FBR 60: Wearing out the words . . .
A week or so ago at a breakfast of writers, I found myself saying something that, on the face of it, sounded fairly harsh: “I never read a book suggested to me.” A startled (and maybe hurt) look from one my tablemates: “Really?” And I had to say: “Yes.” Now, setting aside the fact that “never” is probably too strong a word, we could go into this and such other personal oddities as, for instance, never quite finding time to open up any of the library books I’ve checked out before they are due or barely touching a book lent to me by another or, egad, the fine footwork involved in denying someone’s request for one of the books in my library. It’s not snobbery, I don’t think, so much as feeling that one’s reading life is a river and one is piloting a boat on it and night is falling and there’s a suspicious pool round your feet and one ought not make any unscheduled stops or take on extraneous ballast. Or something equally visual.

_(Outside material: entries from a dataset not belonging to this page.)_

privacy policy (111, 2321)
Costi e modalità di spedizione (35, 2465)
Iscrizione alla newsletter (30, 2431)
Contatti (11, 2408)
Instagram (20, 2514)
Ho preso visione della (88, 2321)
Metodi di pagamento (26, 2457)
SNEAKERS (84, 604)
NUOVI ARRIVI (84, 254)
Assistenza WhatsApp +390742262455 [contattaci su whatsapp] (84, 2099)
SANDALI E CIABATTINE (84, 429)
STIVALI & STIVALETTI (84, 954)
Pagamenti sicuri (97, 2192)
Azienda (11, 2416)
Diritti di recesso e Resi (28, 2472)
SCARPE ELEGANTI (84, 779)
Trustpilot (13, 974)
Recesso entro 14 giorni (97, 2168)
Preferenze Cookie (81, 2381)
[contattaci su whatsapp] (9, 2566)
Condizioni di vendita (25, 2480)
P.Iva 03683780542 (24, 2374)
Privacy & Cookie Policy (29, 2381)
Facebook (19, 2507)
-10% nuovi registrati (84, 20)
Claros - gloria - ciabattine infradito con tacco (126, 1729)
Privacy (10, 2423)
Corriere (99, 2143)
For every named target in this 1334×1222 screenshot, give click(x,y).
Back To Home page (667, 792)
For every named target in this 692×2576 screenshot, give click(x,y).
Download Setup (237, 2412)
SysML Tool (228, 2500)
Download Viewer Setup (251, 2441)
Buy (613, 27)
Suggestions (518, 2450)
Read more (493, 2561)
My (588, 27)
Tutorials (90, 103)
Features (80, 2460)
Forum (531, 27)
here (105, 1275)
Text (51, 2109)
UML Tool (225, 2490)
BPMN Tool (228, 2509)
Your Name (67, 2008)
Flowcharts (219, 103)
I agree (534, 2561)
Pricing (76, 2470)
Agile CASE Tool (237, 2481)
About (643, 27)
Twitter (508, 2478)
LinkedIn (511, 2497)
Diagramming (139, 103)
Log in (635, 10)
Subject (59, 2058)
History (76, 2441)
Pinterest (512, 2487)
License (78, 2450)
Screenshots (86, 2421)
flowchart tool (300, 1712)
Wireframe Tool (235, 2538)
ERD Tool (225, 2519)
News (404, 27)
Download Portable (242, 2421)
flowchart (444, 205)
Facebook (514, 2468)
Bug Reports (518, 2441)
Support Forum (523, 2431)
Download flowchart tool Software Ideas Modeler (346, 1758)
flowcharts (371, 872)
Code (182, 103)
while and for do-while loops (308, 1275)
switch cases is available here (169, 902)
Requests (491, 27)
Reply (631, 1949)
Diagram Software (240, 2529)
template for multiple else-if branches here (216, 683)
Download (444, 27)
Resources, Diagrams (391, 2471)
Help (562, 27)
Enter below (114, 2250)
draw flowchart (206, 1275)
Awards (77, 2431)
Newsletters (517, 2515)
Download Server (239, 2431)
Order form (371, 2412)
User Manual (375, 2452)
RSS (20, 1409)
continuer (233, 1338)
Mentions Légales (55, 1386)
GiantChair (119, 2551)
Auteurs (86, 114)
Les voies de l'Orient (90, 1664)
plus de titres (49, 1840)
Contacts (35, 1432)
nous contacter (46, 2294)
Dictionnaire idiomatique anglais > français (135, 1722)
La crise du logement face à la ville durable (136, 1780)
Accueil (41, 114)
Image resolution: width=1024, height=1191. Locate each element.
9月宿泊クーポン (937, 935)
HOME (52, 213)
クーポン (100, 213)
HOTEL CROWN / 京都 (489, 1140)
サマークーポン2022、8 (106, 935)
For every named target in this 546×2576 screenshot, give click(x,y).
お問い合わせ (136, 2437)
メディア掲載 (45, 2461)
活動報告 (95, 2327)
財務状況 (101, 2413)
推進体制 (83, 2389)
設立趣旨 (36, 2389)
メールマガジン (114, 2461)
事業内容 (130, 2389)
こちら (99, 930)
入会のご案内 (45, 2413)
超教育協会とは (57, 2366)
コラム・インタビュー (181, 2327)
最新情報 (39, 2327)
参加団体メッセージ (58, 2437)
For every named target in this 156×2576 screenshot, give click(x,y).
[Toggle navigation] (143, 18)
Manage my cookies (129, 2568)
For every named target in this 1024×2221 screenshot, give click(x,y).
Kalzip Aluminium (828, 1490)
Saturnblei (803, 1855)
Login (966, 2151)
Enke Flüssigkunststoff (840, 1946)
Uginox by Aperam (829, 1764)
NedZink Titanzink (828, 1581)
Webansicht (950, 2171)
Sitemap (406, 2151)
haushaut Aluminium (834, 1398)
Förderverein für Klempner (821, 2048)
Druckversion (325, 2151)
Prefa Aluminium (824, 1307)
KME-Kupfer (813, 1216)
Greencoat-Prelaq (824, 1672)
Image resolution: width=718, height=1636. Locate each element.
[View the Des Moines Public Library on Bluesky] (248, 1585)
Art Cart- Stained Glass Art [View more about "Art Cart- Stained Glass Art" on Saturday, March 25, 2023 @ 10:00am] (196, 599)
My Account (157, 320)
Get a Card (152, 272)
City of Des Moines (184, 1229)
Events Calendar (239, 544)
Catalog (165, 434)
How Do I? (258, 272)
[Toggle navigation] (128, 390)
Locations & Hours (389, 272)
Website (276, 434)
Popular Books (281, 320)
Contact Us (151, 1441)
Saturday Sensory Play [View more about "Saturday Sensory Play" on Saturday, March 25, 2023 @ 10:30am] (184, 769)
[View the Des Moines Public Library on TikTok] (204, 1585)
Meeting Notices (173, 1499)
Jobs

So it was a treat to catch this bit from Terry Pratchett’s Men at Arms that pretty well sums up how I feel about the possession of books. I’ll let him have the last word.
The Librarian considered matters for a while. So . . . a dwarf and a troll. He preferred both species to humans. For one thing, neither of them were great readers. The Librarian was, of course, very much in favor of reading in general, but readers in particular got on his nerves. There was something, well, sacrilegious about the way they kept taking books off the shelves and wearing out the words by reading them. He liked people who loved and respected books, and the best way to do that, in the Librarian’s opinion, was to leave them on the shelves where Nature intended them to be.